— Your goal —
A complete, exact retyping of the data below is required.

(Saved entries)

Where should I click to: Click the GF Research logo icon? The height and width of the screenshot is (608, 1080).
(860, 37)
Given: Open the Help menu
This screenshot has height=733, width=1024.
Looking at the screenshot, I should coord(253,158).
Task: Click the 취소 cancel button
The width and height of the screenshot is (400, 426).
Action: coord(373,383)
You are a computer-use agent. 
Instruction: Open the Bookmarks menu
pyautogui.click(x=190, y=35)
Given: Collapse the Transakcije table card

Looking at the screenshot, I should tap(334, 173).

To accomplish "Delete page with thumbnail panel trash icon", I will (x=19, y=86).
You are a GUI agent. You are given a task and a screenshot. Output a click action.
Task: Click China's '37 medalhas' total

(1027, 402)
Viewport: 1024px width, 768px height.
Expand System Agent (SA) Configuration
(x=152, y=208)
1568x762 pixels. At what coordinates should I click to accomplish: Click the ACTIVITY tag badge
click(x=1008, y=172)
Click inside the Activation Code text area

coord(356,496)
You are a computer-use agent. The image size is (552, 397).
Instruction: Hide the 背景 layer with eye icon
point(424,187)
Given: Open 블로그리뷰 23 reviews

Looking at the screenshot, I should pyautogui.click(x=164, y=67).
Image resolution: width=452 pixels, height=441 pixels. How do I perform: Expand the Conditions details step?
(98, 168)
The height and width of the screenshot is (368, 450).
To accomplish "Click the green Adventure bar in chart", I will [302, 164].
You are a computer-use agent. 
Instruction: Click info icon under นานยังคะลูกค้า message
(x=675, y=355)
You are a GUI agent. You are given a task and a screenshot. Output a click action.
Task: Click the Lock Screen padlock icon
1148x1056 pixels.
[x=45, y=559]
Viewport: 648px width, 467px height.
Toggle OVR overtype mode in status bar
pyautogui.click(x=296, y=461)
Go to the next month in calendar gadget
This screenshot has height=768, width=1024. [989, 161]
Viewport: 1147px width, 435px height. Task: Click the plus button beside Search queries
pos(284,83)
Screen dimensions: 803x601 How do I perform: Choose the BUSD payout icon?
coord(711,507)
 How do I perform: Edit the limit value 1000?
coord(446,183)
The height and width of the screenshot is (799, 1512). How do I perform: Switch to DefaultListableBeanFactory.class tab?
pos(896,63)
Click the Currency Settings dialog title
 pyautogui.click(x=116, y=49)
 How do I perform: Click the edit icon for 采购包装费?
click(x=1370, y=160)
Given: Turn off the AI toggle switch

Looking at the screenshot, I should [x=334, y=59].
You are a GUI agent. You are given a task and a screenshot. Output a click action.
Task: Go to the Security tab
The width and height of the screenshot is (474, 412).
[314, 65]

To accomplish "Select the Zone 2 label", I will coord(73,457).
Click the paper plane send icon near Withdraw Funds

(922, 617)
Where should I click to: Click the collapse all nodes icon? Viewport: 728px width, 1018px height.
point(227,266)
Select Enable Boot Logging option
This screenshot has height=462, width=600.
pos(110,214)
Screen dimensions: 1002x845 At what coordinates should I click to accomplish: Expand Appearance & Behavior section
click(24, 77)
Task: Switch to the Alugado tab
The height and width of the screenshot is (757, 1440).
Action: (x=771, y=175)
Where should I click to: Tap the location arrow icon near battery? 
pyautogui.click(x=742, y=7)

— Reply to the task —
Where should I click to: Click the GF Research logo icon? The height and width of the screenshot is (608, 1080).
(860, 37)
Given: Open the Help menu
This screenshot has height=733, width=1024.
Looking at the screenshot, I should coord(253,158).
Task: Click the 취소 cancel button
The width and height of the screenshot is (400, 426).
Action: coord(373,383)
You are a computer-use agent. 
Instruction: Open the Bookmarks menu
pyautogui.click(x=190, y=35)
Given: Collapse the Transakcije table card

Looking at the screenshot, I should tap(334, 173).

To accomplish "Delete page with thumbnail panel trash icon", I will (x=19, y=86).
You are a GUI agent. You are given a task and a screenshot. Output a click action.
Task: Click China's '37 medalhas' total

(1027, 402)
Viewport: 1024px width, 768px height.
Expand System Agent (SA) Configuration
(x=152, y=208)
1568x762 pixels. At what coordinates should I click to accomplish: Click the ACTIVITY tag badge
click(x=1008, y=172)
Click inside the Activation Code text area

coord(356,496)
You are a computer-use agent. The image size is (552, 397).
Instruction: Hide the 背景 layer with eye icon
point(424,187)
Given: Open 블로그리뷰 23 reviews

Looking at the screenshot, I should pyautogui.click(x=164, y=67).
Image resolution: width=452 pixels, height=441 pixels. How do I perform: Expand the Conditions details step?
(98, 168)
The height and width of the screenshot is (368, 450).
To accomplish "Click the green Adventure bar in chart", I will [302, 164].
You are a computer-use agent. 
Instruction: Click info icon under นานยังคะลูกค้า message
(x=675, y=355)
You are a GUI agent. You are given a task and a screenshot. Output a click action.
Task: Click the Lock Screen padlock icon
1148x1056 pixels.
[x=45, y=559]
Viewport: 648px width, 467px height.
Toggle OVR overtype mode in status bar
pyautogui.click(x=296, y=461)
Go to the next month in calendar gadget
This screenshot has height=768, width=1024. [989, 161]
Viewport: 1147px width, 435px height. Task: Click the plus button beside Search queries
pos(284,83)
Screen dimensions: 803x601 How do I perform: Choose the BUSD payout icon?
coord(711,507)
 How do I perform: Edit the limit value 1000?
coord(446,183)
The height and width of the screenshot is (799, 1512). How do I perform: Switch to DefaultListableBeanFactory.class tab?
pos(896,63)
Click the Currency Settings dialog title
 pyautogui.click(x=116, y=49)
 How do I perform: Click the edit icon for 采购包装费?
click(x=1370, y=160)
Given: Turn off the AI toggle switch

Looking at the screenshot, I should [x=334, y=59].
You are a GUI agent. You are given a task and a screenshot. Output a click action.
Task: Go to the Security tab
The width and height of the screenshot is (474, 412).
[314, 65]

To accomplish "Select the Zone 2 label", I will coord(73,457).
Click the paper plane send icon near Withdraw Funds

(922, 617)
Where should I click to: Click the collapse all nodes icon? Viewport: 728px width, 1018px height.
point(227,266)
Select Enable Boot Logging option
This screenshot has height=462, width=600.
pos(110,214)
Screen dimensions: 1002x845 At what coordinates should I click to accomplish: Expand Appearance & Behavior section
click(24, 77)
Task: Switch to the Alugado tab
The height and width of the screenshot is (757, 1440).
Action: (x=771, y=175)
Where should I click to: Tap the location arrow icon near battery? 
pyautogui.click(x=742, y=7)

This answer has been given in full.